According to a recent report from Business Insider, the Food and Drug Administration is announcing the first 3D-printed pharmaceutical drug. The drug, used to treat seizures and manufactured by Aprecia Pharmaceuticals, is designed to dissolve with very little additional water. This is revolutionary for patients who experience seizures that make them unable to swallow.
Dr. Marvin Rorick, a neurologist at Riverhills Neuroscience in Cincinnati, said in a press release:
“In my experience, patients and caregivers often have difficulty following a treatment regimen. Whether they are dealing with a swallowing disorder or the daily struggle of getting a child to take his or her medication, adherence can be a challenge. Especially for children and seniors, having an option for patients to take their medication as prescribed is important to managing this disease.”
This will be the first time that a drug made with 3D printing will be approved by the FDA, and marks a milestone in the road for personalized medicine. 3D printed drugs would allow specialists to engineer specifically customized versions of medications to meet the exact needs of an individual patient. Individuals who respond to different aspects of certain medications could have the option to tweak the medication to better fit their exact needs. Additionally, the ability to print drugs could lead to hybrid medications with lowered collective side effects.

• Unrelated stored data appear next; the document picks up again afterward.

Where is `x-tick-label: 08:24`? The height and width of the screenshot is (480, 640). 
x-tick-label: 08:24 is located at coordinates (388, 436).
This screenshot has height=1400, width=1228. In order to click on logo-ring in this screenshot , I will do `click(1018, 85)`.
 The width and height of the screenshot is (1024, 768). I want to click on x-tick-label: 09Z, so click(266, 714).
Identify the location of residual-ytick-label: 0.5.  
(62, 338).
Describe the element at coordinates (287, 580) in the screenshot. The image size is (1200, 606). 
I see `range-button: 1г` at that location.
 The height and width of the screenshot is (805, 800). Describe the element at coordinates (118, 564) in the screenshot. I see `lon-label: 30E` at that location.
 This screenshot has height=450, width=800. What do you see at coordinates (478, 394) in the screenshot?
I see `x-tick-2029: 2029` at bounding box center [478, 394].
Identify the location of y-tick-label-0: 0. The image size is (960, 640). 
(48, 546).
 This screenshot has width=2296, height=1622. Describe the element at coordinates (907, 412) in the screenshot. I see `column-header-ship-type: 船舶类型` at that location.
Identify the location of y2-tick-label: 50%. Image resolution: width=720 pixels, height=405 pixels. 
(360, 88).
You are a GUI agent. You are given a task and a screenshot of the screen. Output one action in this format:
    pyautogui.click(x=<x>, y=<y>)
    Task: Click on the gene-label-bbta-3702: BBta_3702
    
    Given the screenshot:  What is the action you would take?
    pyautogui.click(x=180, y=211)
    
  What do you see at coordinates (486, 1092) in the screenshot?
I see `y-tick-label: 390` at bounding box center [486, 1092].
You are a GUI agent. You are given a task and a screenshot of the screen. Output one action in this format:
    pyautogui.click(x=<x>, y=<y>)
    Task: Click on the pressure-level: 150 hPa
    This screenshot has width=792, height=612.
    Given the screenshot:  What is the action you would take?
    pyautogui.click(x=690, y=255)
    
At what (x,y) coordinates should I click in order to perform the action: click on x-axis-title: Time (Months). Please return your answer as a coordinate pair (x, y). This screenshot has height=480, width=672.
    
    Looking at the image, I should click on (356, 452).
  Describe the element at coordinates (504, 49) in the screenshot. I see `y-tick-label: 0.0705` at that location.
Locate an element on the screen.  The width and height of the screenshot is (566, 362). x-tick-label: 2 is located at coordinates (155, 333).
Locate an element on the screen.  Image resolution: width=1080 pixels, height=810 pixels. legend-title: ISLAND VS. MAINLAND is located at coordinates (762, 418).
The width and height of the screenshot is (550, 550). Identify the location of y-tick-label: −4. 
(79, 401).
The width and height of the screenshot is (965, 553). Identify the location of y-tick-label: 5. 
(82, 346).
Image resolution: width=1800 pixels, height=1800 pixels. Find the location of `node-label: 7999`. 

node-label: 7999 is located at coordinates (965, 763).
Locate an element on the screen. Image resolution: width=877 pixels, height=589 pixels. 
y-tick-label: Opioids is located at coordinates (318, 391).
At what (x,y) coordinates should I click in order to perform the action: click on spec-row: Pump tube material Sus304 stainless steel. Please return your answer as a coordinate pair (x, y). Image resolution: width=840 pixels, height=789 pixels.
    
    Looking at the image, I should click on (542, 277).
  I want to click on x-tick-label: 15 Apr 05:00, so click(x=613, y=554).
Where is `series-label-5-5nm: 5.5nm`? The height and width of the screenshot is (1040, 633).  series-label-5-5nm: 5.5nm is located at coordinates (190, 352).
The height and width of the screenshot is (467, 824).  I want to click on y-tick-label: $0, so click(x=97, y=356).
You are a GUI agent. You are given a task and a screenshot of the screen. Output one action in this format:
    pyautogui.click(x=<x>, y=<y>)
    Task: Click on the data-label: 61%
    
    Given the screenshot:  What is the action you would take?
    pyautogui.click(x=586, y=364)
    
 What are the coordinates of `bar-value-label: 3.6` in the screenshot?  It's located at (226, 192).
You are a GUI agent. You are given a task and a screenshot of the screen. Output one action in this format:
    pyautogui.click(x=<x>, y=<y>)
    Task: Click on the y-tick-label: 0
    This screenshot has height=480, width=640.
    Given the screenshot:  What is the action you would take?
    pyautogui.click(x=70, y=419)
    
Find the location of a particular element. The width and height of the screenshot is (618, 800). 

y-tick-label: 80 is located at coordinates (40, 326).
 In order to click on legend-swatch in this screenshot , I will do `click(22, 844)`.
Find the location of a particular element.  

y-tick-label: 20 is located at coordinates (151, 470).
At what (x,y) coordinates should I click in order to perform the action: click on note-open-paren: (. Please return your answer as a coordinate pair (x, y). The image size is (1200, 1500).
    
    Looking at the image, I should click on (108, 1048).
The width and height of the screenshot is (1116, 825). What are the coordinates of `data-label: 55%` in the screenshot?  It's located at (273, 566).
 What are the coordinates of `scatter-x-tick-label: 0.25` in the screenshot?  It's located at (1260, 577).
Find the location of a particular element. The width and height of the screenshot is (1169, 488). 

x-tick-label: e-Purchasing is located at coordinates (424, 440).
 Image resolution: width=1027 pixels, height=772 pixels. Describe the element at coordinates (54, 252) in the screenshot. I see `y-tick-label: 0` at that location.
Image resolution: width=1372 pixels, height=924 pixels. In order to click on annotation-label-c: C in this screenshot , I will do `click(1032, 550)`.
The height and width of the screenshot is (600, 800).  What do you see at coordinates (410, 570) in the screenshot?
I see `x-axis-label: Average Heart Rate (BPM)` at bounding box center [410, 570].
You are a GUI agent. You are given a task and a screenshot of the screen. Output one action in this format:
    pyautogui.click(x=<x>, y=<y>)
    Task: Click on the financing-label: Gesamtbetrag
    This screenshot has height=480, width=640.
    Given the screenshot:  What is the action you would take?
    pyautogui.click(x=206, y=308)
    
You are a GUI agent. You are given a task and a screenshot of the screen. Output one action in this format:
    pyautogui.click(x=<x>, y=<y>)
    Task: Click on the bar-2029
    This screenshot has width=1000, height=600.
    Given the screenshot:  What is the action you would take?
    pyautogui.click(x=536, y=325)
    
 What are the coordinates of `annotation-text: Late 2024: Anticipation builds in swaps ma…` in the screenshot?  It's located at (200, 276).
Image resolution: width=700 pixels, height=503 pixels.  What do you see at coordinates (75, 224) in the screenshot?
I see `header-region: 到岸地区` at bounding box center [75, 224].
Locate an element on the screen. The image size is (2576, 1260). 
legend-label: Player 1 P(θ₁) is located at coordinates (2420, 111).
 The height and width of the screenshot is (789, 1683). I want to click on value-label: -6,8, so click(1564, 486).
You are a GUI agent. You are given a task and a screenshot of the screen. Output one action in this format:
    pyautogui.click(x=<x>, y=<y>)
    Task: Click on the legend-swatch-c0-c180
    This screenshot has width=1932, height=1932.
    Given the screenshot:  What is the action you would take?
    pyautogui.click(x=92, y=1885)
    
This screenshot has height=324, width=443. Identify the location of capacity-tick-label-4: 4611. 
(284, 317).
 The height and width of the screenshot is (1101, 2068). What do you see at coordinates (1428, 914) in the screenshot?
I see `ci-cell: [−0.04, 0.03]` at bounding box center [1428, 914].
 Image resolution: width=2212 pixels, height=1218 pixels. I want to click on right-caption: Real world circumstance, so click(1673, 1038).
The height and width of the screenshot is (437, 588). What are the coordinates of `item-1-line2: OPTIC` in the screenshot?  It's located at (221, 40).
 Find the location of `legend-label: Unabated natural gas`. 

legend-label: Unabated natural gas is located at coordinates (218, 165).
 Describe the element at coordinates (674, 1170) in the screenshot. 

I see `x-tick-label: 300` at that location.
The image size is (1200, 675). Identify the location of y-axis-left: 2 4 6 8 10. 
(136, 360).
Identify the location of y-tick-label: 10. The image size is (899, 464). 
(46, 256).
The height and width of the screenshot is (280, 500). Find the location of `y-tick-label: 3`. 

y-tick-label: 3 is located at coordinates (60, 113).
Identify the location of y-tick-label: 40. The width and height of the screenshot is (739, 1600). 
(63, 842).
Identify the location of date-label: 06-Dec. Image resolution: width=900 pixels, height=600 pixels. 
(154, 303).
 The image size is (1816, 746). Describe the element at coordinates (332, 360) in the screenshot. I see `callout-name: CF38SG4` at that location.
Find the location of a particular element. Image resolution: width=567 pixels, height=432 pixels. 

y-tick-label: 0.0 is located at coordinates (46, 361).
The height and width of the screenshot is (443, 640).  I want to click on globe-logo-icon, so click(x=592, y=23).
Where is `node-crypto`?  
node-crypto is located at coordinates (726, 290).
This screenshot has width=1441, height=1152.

3D printed pharmaceuticals would also be cheaper to produce, experts say. This means that soon, you may be able to find these 3D printed drugs at your local pharmacy or urgent care point-of-care dispensary, Which 48.6% of urgent care facilities have on site. However, it could also mean easier mass-production of illicit drugs. 3D printing binds the powders of the drug without compression, allowing a larger dose to be easily absorbed. Only time will tell how this technology will affect future drug production, legal and illegal.
Other advancements in 3D printing medicine have recently yielded 3D printed stem cells, skull replacements, and model fetuses.